Certainly, though, there are enough demonstrators on the section of road where Leonard and Lucy have finished up. At the moment everyone is hanging back, away from the curb, not wanting to dilute the drama of the link by standing in place before the moment comes. It is pleasing to witness such diversity, in sex and age and race, that is. It’s odd too to see so many smiling, self-approving faces. Unlike the usual street throngs, where pedestrians are impatient, rushed, ill at ease, harassed, aggressive, fearful, this crowd seems to have a single expression, a mixture of satisfaction and longing. It is an expression that intensifies, a little before the hour, when the groups of policemen gathered in the central reservation spread out in pairs and take up their stations in the nearside gutters of the road, facing the crowds. A moment later the last civilian vehicles—a couple of slow hybrids and, ironically but to cheers, a World Food delivery truck—pass by and the familiar roar of traffic ends. The route is clear, and there is brief silence until the marshals, counting down the seconds, put their playground whistles to their lips and play their single notes. The hour has arrived for Taking to the Curb.
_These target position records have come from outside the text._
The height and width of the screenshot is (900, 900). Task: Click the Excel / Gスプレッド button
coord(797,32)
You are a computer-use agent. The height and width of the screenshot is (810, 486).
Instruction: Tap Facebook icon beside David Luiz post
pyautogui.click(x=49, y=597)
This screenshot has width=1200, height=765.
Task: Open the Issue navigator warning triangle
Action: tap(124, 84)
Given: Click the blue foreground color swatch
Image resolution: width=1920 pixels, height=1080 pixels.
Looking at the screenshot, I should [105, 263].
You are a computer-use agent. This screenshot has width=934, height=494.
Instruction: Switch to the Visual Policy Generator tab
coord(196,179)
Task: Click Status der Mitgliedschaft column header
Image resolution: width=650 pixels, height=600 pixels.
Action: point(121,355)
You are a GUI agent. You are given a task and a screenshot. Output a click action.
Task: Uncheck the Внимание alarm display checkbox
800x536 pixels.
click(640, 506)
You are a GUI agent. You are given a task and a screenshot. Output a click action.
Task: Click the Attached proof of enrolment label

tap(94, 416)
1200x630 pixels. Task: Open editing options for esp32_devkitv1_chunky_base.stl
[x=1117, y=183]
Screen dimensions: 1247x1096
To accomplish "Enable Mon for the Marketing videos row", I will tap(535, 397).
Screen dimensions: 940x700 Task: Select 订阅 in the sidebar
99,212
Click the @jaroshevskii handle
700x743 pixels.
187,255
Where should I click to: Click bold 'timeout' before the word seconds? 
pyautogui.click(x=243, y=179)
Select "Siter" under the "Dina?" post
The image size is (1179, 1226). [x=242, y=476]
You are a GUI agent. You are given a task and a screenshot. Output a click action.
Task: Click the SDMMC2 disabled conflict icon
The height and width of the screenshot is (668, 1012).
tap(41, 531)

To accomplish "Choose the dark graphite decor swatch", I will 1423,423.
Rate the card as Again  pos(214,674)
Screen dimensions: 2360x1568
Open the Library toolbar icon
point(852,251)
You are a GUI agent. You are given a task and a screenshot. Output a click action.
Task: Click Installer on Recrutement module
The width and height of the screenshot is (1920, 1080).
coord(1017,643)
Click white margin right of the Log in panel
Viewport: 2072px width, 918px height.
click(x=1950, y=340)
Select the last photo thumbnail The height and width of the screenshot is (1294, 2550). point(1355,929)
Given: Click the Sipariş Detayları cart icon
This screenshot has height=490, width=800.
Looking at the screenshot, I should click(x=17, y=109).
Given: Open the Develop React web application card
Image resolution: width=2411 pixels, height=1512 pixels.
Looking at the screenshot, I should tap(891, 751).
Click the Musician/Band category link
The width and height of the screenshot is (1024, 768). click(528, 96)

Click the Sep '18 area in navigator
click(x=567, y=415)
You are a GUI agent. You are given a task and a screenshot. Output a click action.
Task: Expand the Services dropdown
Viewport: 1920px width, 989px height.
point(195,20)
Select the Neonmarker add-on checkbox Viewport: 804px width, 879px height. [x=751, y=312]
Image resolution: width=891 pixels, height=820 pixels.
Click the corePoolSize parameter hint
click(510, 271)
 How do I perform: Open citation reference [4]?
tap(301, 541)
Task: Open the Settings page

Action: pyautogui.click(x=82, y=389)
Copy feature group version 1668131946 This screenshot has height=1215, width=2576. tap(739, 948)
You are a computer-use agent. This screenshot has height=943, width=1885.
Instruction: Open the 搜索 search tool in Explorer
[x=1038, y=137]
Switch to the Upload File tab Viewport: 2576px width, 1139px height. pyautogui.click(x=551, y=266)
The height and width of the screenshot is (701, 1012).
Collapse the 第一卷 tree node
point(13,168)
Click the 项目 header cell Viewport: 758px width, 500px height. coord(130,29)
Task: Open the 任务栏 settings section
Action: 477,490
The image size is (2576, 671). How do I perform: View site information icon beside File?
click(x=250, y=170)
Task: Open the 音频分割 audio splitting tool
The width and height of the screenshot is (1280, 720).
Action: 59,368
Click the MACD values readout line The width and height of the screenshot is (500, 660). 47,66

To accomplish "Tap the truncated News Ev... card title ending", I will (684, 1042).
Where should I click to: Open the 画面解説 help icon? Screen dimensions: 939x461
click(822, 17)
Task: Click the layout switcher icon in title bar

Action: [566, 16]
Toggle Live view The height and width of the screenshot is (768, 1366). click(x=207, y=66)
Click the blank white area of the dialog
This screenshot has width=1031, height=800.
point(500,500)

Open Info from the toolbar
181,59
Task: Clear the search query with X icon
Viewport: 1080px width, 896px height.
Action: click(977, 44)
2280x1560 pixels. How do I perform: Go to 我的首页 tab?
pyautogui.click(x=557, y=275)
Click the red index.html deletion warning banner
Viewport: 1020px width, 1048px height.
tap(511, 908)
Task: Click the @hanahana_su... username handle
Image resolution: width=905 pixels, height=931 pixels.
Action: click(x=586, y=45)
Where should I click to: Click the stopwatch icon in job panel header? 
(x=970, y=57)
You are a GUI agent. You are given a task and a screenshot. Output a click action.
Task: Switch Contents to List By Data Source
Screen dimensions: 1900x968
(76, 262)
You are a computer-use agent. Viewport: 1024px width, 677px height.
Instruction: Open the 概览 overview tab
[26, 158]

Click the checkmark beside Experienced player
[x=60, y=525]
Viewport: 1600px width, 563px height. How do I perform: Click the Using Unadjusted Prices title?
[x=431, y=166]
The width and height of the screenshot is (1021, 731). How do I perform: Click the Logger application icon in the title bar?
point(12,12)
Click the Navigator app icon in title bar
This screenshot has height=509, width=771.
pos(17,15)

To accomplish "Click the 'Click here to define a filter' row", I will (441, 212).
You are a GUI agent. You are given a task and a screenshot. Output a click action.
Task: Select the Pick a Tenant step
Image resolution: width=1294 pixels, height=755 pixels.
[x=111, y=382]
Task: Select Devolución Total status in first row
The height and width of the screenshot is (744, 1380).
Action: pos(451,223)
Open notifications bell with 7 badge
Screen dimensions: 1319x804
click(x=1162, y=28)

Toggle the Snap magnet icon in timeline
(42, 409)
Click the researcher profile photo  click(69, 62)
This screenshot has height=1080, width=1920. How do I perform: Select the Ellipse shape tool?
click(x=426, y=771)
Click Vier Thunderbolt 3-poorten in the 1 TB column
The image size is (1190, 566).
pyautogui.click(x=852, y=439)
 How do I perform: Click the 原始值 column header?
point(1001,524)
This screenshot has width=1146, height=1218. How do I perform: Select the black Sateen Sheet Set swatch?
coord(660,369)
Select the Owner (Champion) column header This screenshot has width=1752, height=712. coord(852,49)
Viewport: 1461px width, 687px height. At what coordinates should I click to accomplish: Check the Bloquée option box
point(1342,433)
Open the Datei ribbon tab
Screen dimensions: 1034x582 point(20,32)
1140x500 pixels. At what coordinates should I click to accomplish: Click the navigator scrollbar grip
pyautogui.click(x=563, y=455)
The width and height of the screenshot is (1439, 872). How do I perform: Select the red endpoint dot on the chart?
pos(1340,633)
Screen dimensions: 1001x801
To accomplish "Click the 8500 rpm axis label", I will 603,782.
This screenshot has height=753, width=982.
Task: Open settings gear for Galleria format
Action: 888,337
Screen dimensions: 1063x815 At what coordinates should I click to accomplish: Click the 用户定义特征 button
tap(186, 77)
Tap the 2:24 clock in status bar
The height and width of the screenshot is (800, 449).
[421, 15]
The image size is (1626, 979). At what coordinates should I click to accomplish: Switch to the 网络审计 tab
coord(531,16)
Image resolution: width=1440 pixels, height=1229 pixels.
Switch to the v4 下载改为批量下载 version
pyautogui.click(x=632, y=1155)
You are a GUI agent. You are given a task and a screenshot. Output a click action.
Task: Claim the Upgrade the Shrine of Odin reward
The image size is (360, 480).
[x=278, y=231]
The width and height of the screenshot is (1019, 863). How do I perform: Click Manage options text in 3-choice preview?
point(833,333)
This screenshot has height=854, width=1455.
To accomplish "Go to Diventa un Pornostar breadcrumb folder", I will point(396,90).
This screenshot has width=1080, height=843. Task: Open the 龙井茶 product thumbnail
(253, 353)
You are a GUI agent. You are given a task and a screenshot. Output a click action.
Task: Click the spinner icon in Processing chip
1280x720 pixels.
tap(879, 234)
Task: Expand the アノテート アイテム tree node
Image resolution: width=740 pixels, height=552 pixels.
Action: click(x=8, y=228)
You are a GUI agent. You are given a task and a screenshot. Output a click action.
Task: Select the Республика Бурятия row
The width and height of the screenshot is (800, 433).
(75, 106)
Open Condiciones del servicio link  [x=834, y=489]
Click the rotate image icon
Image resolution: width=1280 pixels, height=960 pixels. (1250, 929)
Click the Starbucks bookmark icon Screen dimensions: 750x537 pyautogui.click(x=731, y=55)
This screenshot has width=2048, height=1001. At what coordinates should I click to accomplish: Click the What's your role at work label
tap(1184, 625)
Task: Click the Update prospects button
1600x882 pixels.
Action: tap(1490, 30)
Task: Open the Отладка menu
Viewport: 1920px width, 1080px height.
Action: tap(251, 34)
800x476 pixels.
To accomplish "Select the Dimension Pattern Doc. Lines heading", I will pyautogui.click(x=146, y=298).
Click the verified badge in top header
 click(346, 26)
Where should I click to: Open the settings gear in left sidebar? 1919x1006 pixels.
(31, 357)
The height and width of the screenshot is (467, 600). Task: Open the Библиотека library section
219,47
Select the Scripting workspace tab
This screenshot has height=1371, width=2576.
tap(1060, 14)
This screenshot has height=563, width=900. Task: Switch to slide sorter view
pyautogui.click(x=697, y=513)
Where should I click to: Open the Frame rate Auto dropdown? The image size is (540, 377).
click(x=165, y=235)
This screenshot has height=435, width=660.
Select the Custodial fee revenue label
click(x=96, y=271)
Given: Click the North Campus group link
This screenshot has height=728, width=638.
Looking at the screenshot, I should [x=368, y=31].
Lucy and Leonard step forward with the rest. It is a scrum at first, but soon thins out, though not enough, as people jockey for a place. Unk and his very nearly goddaughter grip each other’s hand. He takes her left; she takes his right; and then they reach out for their nearest comrades in the line. Leonard finds a man about his own age. They nod and smile at each other, acknowledging the embarrassment and in doing so dispersing it. Lucy’s neighbor is a tall, pregnant woman in a blue cord coat and garden boots. Her rings clack with Lucy’s bracelet as the two link up. There are too many people. Nobody has to stretch their arms. Their shoulders cannot help but touch, competing for a place in line. Many demonstrators need to turn sideways if they want to poke a toe out into the carriageway.
Slowly, imperceptibly, as the minutes pass and the cavalcades of heads of state progress beyond the airport, the pack of participants around Lucy and Leonard starts to tug apart. The gaps between them widen. Their arms begin to lift. Their chests, which have been cramped, expand. It is as if they’re being pulled from both far ends by some force that is as strong and out of sight as gravity. It feels like falling. In all those places on the route where numbers are not so high as here, the CARS supporters are reaching out with their fingertips, dragging their companions after them, in order to close the gaps. And every gap that’s closed beyond the town is marked by widened arms in town. At last—it seems to take an age—there is a sudden settling. The pressure’s off. The final fingertips have touched. The hands have found a decent grip. No one needs telling that the line is complete, that all forty kilometers are now linked up. Everyone can feel it running through them, the kind of fizzing static that generates a shiver in the spine. Now no one dares or even wants to scratch his nose or reach into his pockets when his cell phone sounds. Leonard does not even mind his shoulder pain. His arms have never stretched this far before. He waits with twenty-seven thousand at his side, all hand in hand and ready for the hum of motorbikes and limousines.
18
FRANCINE IS SLEEPING DEEPLY through the night, no longer waiting to be called, no longer sitting up in bed abruptly woken by a silent phone. She has a daughter now. They talk. They meet. They do their best. Life’s not perfect, but it’s better than it was. She and Nadia stay in touch once in a while—a birthday card, a text, a scrap of news. Lucy and Swallow exchanged an e-mail each and meant to meet in town when they had the time, but time is short when you are young. It’s hard enough to stay in touch with people that you’ve loved.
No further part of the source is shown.